The problem tells us about a relationship between two changing quantities: charge and voltage. We are given that the charge increases by a certain amount (15 microcoulombs) when the voltage changes from a starting value (97 V) to an ending value (121 V). We need to find a value called "capacitance," which describes how much the charge changes for each unit of voltage change.

**step2** Finding the change in voltage

First, we need to figure out how much the voltage increased. To do this, we subtract the starting voltage from the ending voltage.
Starting voltage: 97 V
Ending voltage: 121 V
Change in voltage = Ending voltage - Starting voltage

**step3** Calculating the change in voltage

Let's perform the subtraction:
$$121 - 97 = 24$$
So, the voltage increased by 24 V.

**step4** Understanding the relationship for "capacitance"

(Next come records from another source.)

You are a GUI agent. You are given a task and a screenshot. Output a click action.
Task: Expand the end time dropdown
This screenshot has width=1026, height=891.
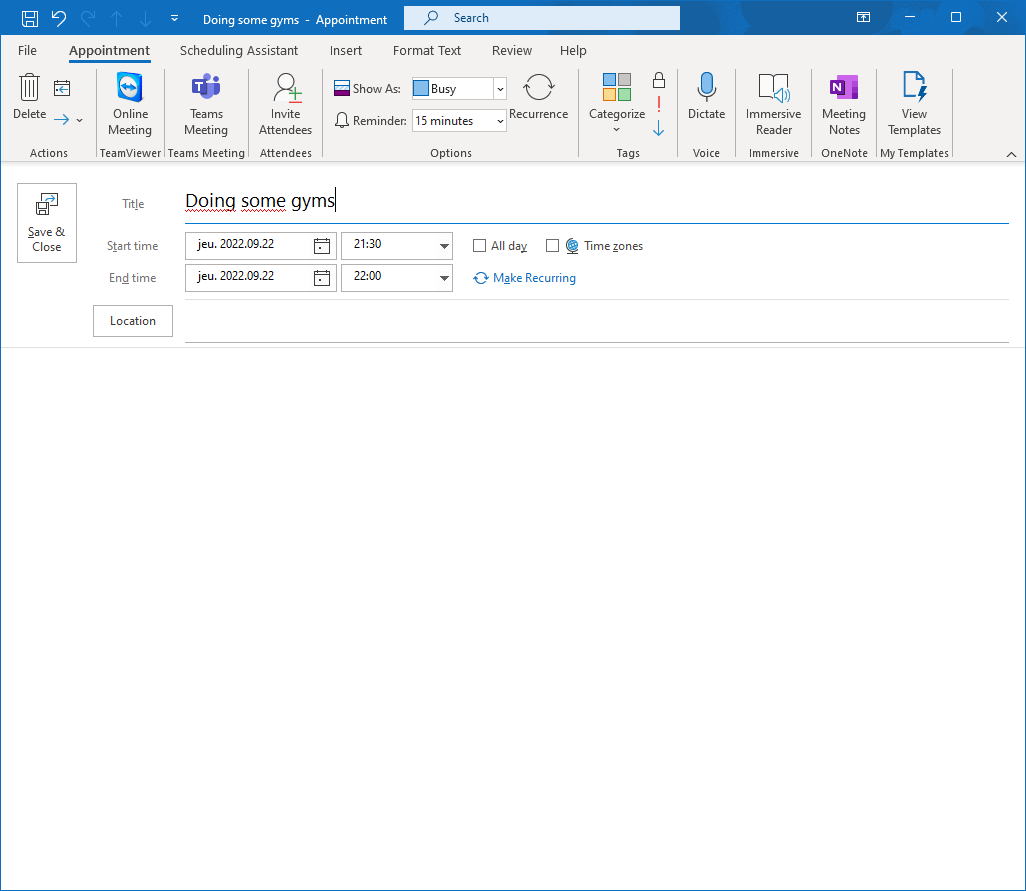[x=443, y=277]
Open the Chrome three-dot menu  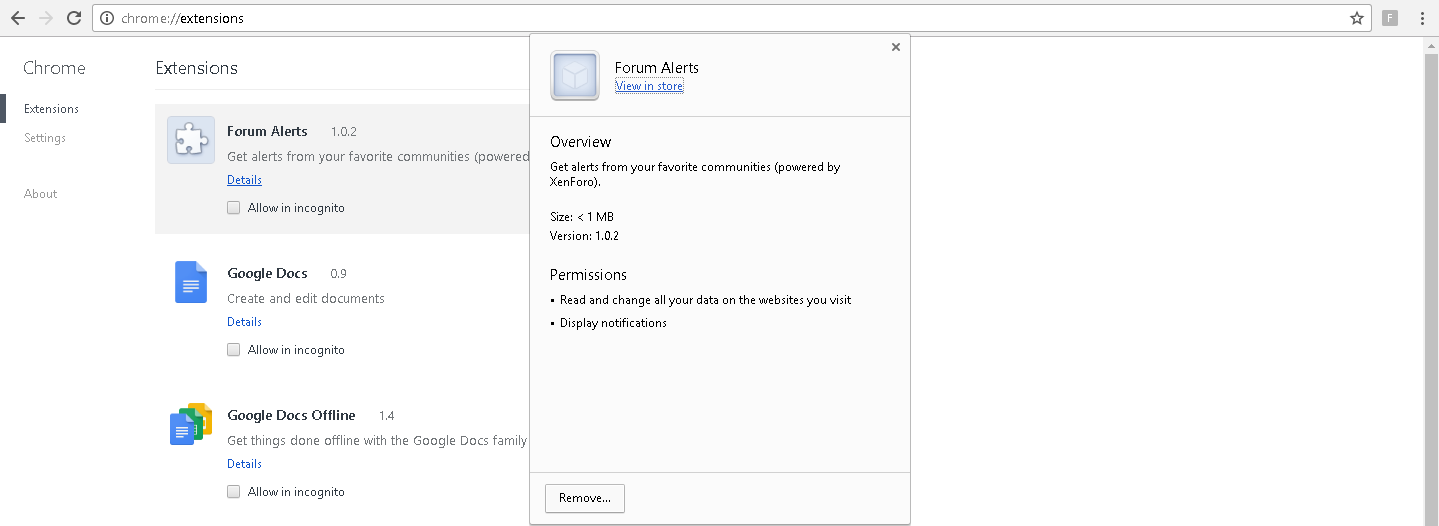(x=1422, y=18)
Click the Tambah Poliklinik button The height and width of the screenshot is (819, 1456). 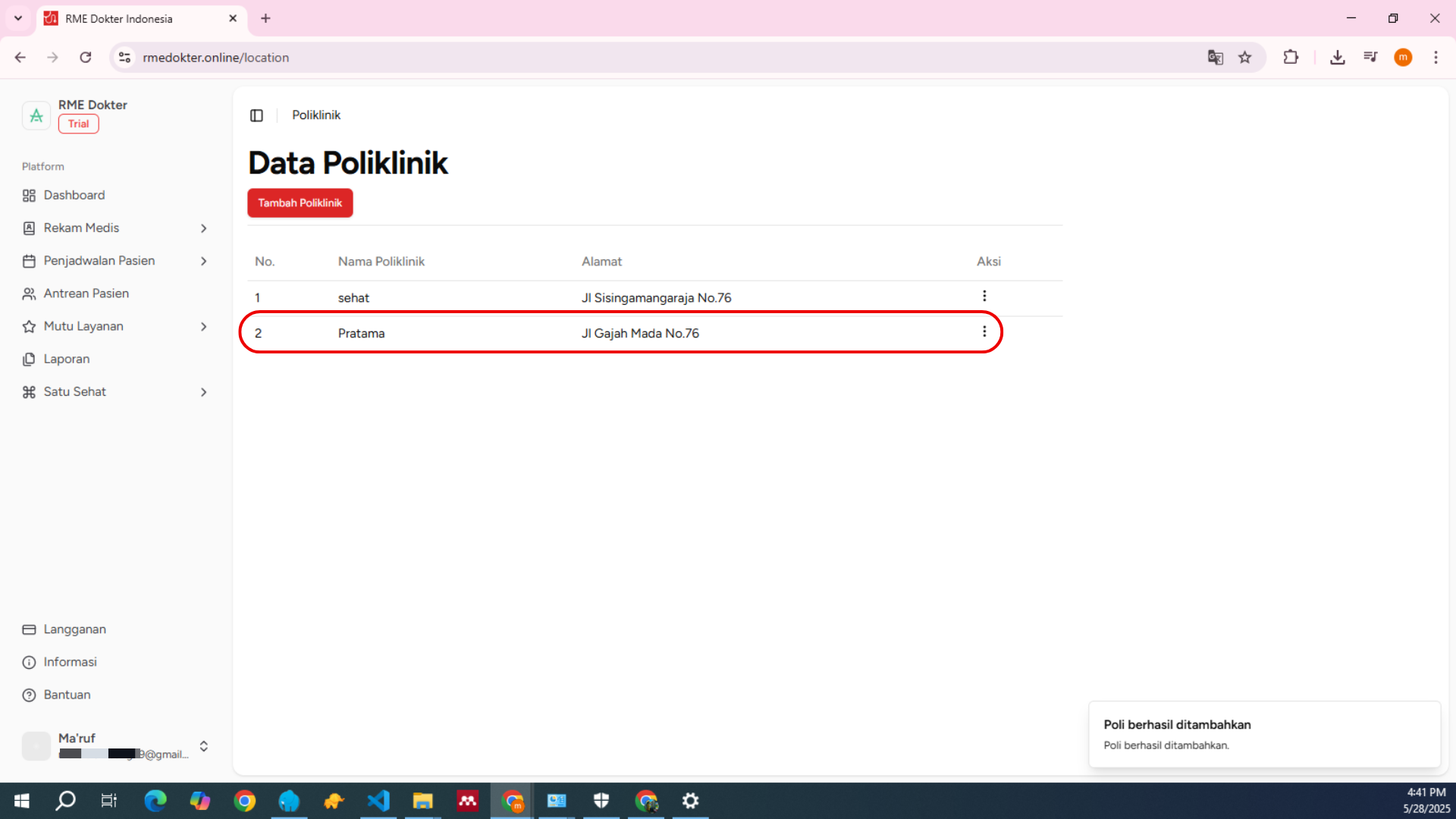(300, 203)
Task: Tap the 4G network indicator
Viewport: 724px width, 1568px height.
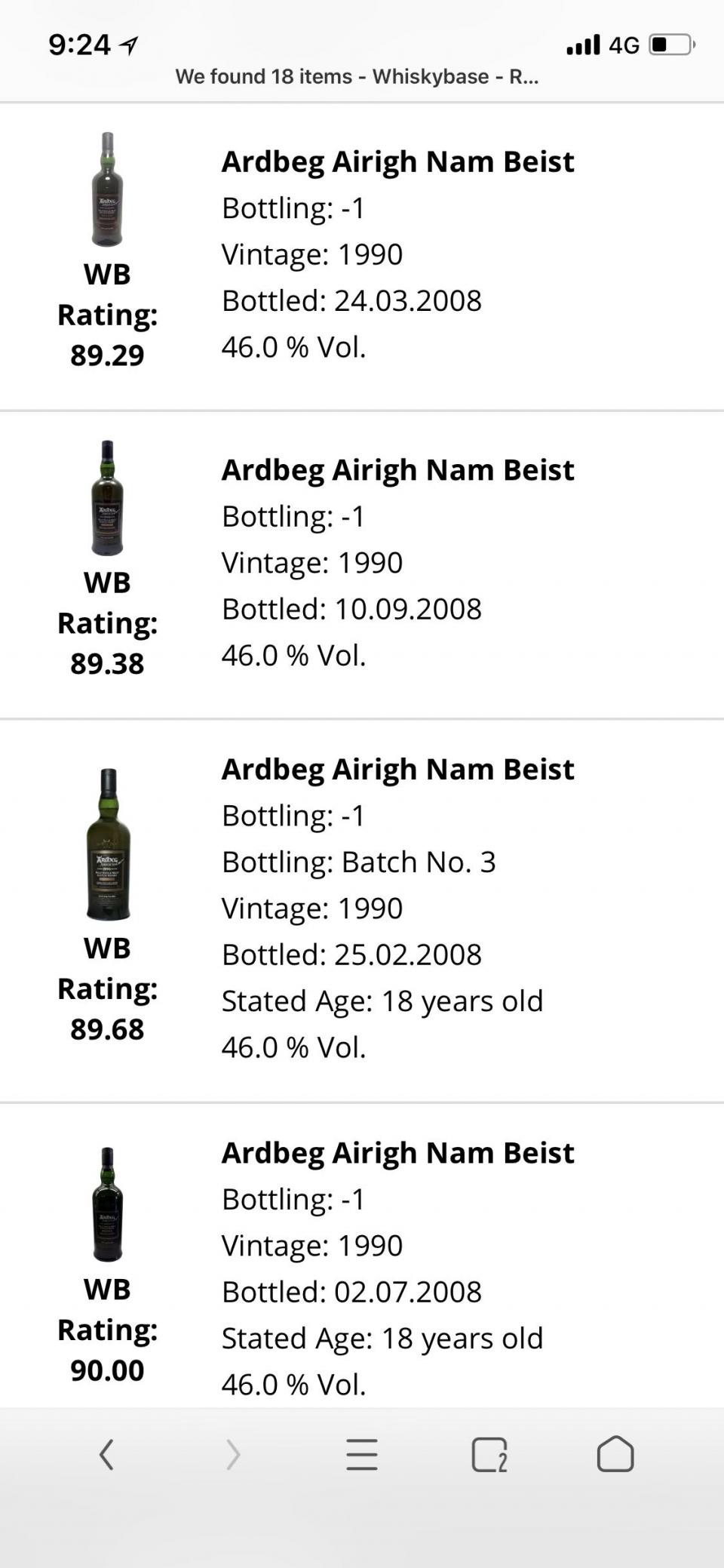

The problem tells us that a charge of 15 microcoulombs corresponds to a voltage increase of 24 V. "Capacitance" is the measure of how many microcoulombs of charge change for every 1 volt of voltage change. To find this value, we need to divide the total charge increase by the total voltage increase.

**step5** Calculating the capacitance

We will divide the increase in charge (15 microcoulombs) by the increase in voltage (24 V):
Capacitance = $$\frac{15}{24}$$ microfarads.
To simplify this fraction, we look for a common number that can divide both the top number (15) and the bottom number (24). We can see that both 15 and 24 can be divided by 3.
$$15 \div 3 = 5$$
$$24 \div 3 = 8$$
So, the simplified fraction for the capacitance is $$\frac{5}{8}$$.

**step6** Stating the final answer

The capacitance of the capacitor is $$\frac{5}{8}$$ microfarads.